Here we can see the larger set actually did quite a bit better, passing where it was either weak or had even failed before. It’s not perfect of course, and certainly not suitable for cryptographic use but we can see that the generator works well enough. I would have liked to have run more tests and tried a few different random number generators, but testing with dieharder was taking quite a long time on my underpowered laptop CPU. Of course no generator is going to pass every test as Knuth states: “A truly random sequence will exhibit local non-randomness”. Proving that a generator is suitable would require many more multiple runs on larger data sets. Only then might say that the PRNG is satisfiably random.

Not So Random Musings

In a set of infinite numbers we might expect to see 1,000,000 7’s or 8’s in a row at some point.

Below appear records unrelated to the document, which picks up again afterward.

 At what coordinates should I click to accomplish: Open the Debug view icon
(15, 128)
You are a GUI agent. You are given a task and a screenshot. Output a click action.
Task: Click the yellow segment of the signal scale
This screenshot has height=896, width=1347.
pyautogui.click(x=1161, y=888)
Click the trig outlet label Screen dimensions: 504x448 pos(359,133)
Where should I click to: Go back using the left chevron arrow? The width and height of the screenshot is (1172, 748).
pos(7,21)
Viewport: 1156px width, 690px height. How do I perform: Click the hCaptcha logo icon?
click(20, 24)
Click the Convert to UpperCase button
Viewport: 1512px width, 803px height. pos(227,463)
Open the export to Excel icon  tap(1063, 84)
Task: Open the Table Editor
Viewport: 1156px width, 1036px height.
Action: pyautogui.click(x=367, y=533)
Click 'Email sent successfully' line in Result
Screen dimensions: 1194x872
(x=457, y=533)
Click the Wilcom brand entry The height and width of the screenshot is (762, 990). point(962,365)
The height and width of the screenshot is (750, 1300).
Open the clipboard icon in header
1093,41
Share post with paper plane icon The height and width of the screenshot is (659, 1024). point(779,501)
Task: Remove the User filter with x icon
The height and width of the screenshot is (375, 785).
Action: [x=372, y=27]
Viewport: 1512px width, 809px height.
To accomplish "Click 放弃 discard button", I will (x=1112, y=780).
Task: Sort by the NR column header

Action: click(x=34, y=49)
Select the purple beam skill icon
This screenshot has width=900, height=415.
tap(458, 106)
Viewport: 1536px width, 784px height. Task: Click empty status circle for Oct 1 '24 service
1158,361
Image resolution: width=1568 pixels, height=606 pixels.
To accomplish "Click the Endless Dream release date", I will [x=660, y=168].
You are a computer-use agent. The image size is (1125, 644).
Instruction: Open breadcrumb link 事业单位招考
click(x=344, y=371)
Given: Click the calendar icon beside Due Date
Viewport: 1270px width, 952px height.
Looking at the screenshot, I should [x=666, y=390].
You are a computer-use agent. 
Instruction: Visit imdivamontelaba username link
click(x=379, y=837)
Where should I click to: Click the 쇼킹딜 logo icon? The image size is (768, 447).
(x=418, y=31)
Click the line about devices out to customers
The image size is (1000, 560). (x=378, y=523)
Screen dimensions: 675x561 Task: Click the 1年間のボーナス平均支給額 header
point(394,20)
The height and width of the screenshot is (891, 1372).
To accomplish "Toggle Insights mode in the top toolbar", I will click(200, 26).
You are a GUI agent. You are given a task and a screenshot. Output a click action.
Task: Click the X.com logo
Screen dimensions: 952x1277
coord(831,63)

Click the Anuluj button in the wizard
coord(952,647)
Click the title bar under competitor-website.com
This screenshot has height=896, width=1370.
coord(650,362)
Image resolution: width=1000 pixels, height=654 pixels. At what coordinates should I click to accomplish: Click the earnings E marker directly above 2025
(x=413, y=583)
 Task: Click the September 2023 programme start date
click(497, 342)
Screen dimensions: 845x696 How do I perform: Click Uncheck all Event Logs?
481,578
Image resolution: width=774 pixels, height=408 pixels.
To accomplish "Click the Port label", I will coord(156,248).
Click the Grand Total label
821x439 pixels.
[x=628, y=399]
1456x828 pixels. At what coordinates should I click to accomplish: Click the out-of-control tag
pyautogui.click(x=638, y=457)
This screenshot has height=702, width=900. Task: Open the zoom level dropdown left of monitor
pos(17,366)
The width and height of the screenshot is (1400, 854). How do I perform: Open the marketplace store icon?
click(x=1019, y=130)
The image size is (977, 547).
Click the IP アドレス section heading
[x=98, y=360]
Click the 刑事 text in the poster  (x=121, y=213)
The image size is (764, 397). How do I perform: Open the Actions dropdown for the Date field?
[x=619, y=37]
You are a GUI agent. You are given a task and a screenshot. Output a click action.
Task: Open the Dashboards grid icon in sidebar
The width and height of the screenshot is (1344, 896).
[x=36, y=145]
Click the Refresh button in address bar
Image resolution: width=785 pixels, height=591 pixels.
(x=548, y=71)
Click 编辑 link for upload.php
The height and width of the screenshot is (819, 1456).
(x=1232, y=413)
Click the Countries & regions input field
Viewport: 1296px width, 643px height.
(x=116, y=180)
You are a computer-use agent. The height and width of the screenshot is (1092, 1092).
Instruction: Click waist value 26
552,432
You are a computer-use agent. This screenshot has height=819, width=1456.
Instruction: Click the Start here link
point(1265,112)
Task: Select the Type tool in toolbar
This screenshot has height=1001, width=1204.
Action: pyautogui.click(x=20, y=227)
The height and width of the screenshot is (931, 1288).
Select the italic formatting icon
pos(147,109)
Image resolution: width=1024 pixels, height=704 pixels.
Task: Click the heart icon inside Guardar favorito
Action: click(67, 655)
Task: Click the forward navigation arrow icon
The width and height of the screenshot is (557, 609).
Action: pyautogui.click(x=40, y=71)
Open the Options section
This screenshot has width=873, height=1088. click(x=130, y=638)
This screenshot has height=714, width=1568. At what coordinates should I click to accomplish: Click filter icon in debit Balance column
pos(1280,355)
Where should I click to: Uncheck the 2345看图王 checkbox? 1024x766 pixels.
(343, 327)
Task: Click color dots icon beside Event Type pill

Maybe the numbers, viewed in a single line would map to ascii values that could print the works of Shakespeare. It may not be desirable for applications, but it would be consistent with a truly random number generator. Though the math was certainly beyond me, the first half of volume 2 was incredibly interesting. If anything it’s made me question how random numbers are generated a little more, forcing me to dig through the random number generators that I have trusted. A simple mistake could result in unexpected deterministic behaviour. Though this is unlikely to be a problem in my day to day life as a web developer, it will still make me think the next time I need to rely on random behaviour. Further fueling my paranoia, Knuth gives some great advice to summarise the learnings of the chapter:

“Look at the subroutine library of each computer installation in your organization, and replace the random number generators by good ones. Try to avoid being too shocked at what you find.”